Creativity is essential to many successful companies and offers businesses diverse ideas that yield only the best results. Alternatively, creativity can also stunt growth within projects, and even obstruct any sort of progress. While most people consider creativity a positive trait, it should really be considered a double-edged sword in business.
Creativity can help cultivate an idea, but it can also kill it just as fast. For example, your initial idea may have lots of potential for a funded project, but as your continue to work on these ideas, they become more and more difficult to execute. It can be said then, that your proposition didn’t fail because of its lack of innovative ideas, but because it had too much of it. Remember, creativity opens doors but doesn’t work in a business unless it is both viable and logical. Instead of adding more and more to your proposal, figure out how to implement your idea into the business model. From there, you can continue to build on the idea until it ultimately reaches the market.
If we look at some classic examples of an overflowing creative failure, we can look towards the movie industry. Typically, we see several films based on games fail horrendously on multiple occasions. Film directors have the near-impossible task of condensing a vast world of fiction into a two-hour film with a clear story and an arsenal of characters. With so much information and so many ideas in the span of two hours, most movies fail to really capture anything at all. Instead, they show you glimpses of potential here and there but falter because of lack of execution. The ideas are there, but it lacks focus and direction essential to a movie.
Sometimes business ideas are plentiful and give your brand a nice kickstart. While this is beneficial, it can also lead to an unproductive workplace. It’s easy to make up ideas, but acting on them is a totally different story. The thing about talking about something over and over again is that it tends to get stale sooner or later.
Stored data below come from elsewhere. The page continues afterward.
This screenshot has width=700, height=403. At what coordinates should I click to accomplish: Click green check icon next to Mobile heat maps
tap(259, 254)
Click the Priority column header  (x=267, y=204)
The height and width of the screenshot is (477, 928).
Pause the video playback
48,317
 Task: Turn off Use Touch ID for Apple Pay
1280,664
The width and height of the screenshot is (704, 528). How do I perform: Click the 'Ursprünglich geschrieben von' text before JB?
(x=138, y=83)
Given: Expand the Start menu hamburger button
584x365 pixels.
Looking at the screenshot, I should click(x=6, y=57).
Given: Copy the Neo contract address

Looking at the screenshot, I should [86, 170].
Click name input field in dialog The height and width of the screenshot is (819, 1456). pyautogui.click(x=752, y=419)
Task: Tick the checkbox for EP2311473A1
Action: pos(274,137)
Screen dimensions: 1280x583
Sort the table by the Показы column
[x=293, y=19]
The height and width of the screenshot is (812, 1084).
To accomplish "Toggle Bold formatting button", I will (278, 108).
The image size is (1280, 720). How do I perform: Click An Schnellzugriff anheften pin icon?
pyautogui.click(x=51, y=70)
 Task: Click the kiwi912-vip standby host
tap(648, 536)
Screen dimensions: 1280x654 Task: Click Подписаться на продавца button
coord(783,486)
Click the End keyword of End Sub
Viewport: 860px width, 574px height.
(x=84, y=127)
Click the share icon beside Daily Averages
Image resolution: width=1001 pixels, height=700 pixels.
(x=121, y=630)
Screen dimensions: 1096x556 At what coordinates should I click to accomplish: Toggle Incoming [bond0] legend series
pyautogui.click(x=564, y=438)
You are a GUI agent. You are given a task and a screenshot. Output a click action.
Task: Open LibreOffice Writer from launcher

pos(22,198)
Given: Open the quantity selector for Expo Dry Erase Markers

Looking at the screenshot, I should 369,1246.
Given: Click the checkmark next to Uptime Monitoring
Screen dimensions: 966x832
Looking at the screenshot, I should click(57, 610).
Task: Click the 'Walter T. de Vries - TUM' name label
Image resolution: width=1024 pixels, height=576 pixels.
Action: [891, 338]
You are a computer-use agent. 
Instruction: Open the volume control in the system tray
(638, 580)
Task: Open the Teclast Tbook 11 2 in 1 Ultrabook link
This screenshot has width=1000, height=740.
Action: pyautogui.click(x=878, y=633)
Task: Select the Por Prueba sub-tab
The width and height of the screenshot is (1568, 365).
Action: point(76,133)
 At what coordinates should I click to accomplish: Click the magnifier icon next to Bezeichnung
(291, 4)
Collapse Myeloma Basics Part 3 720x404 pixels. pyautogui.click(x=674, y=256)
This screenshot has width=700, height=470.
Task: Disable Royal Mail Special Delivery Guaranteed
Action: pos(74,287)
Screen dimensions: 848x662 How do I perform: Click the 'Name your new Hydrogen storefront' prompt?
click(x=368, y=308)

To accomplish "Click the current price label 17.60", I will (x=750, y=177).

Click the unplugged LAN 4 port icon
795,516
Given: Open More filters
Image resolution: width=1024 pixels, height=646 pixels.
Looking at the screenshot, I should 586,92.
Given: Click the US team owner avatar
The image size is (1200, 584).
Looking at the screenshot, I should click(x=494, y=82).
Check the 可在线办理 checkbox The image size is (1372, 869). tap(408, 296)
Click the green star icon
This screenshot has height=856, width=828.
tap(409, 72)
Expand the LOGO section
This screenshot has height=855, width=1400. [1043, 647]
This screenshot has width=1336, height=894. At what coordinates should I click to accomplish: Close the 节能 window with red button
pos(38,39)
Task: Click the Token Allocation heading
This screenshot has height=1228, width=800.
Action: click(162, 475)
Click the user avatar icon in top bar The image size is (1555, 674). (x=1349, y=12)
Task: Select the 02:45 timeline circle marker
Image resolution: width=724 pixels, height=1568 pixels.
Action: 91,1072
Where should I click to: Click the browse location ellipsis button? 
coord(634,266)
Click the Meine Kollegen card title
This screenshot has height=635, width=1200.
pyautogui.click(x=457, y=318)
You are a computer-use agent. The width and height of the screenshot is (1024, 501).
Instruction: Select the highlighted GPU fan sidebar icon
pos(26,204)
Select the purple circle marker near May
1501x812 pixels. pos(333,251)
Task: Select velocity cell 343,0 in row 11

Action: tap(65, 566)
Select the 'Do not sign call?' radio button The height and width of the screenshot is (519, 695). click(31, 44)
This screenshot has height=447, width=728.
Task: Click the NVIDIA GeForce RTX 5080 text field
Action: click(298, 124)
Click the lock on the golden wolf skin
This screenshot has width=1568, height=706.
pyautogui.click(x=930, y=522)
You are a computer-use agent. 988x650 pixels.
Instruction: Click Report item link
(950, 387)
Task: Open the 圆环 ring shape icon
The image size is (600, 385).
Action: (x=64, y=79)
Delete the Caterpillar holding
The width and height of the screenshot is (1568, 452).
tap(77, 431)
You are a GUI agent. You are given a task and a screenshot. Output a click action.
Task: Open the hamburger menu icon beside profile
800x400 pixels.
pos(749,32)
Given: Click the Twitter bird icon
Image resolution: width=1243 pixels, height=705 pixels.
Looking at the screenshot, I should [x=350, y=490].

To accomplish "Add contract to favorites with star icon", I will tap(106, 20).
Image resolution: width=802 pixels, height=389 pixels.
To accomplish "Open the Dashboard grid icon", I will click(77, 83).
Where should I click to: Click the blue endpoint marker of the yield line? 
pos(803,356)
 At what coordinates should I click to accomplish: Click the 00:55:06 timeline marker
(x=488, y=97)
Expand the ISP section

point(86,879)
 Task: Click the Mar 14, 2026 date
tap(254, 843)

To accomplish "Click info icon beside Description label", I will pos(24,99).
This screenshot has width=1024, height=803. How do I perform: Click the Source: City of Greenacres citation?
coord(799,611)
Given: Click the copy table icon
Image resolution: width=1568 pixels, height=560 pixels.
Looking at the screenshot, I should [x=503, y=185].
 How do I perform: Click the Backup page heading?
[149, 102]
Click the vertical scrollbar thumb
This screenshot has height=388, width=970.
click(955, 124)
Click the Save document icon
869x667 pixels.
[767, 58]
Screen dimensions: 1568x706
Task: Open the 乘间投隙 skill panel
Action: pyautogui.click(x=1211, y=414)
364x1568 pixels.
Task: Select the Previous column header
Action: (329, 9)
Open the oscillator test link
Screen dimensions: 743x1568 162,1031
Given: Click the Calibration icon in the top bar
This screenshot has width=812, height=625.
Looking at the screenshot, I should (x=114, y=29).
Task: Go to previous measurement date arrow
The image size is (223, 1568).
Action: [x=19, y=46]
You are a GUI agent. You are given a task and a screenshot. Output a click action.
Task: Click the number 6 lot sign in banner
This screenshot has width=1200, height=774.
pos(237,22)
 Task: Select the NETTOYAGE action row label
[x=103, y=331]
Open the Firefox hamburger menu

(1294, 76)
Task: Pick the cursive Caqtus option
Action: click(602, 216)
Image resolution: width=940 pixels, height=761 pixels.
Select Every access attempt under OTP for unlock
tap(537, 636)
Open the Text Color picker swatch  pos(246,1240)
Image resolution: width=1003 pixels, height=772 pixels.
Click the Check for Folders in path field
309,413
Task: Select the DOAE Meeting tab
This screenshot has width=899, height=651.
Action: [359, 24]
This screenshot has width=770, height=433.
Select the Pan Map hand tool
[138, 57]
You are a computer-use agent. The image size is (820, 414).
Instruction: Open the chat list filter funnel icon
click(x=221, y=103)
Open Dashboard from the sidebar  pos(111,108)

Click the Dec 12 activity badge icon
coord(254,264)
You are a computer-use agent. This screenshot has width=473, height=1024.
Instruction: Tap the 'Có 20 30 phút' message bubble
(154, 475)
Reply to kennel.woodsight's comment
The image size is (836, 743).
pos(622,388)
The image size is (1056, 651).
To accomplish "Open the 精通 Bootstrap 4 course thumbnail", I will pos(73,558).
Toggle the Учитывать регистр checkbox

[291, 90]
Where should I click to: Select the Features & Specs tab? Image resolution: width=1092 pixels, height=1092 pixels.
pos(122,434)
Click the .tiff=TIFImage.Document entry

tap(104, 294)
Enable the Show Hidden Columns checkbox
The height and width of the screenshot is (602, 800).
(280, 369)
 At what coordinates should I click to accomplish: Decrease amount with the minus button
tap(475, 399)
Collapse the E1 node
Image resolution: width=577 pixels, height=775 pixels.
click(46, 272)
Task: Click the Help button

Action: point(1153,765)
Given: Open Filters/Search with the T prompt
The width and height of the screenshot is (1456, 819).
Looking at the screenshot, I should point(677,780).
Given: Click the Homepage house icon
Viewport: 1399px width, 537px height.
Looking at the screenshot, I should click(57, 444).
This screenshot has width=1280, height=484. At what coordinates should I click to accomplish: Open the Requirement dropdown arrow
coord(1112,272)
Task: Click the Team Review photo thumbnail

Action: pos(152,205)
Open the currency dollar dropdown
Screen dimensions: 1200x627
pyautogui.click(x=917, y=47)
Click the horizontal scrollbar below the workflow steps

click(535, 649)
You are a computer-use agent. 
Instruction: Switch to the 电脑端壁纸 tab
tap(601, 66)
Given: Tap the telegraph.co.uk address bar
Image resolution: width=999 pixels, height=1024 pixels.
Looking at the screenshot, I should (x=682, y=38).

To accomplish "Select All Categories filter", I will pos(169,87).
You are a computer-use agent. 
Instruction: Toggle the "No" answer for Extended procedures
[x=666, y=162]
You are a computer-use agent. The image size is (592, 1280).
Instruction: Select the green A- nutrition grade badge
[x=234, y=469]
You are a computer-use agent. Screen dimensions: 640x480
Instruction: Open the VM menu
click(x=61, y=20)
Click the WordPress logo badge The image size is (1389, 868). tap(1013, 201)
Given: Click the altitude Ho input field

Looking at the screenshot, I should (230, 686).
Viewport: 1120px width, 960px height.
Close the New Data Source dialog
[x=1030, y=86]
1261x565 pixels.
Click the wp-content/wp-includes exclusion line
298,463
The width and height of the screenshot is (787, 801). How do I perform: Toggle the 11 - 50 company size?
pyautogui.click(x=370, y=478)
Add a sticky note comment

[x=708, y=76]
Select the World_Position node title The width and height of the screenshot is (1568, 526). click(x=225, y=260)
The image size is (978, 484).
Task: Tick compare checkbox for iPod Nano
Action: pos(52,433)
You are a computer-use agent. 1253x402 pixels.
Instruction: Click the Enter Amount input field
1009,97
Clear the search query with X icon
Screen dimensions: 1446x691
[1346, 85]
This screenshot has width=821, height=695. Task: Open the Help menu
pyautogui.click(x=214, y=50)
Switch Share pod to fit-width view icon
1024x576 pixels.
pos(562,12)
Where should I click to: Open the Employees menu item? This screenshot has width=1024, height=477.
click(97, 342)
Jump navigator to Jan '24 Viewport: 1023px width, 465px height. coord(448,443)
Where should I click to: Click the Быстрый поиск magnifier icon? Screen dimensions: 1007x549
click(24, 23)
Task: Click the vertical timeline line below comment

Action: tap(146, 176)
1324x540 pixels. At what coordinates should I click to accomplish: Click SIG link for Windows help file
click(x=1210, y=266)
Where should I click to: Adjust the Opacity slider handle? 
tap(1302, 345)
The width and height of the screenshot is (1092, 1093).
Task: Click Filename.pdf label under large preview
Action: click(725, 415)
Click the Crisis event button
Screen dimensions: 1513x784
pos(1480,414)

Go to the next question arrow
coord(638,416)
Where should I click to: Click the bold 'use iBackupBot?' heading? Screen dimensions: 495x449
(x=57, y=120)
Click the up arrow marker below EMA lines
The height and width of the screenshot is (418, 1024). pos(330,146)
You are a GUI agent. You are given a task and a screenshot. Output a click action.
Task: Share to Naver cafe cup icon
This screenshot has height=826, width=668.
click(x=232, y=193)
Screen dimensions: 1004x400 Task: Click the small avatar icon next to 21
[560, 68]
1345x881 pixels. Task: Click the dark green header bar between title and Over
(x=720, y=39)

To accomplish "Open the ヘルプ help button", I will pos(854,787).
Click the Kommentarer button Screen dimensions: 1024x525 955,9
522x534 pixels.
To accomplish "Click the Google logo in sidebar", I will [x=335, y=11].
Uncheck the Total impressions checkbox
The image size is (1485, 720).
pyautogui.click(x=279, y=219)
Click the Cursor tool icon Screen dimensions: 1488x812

For example, if you constantly rave about your new favourite television show, you will tend to exhaust your interest in it, until you’re not even motivated to watch another episode anymore. The same happens when you talk about a “new” business idea. Eventually, that new idea will grow old, and you’ll lose motivation to work on it.
Instead of trying to reinvent the wheel, begin working on the project and look for ways to efficiently brainstorm.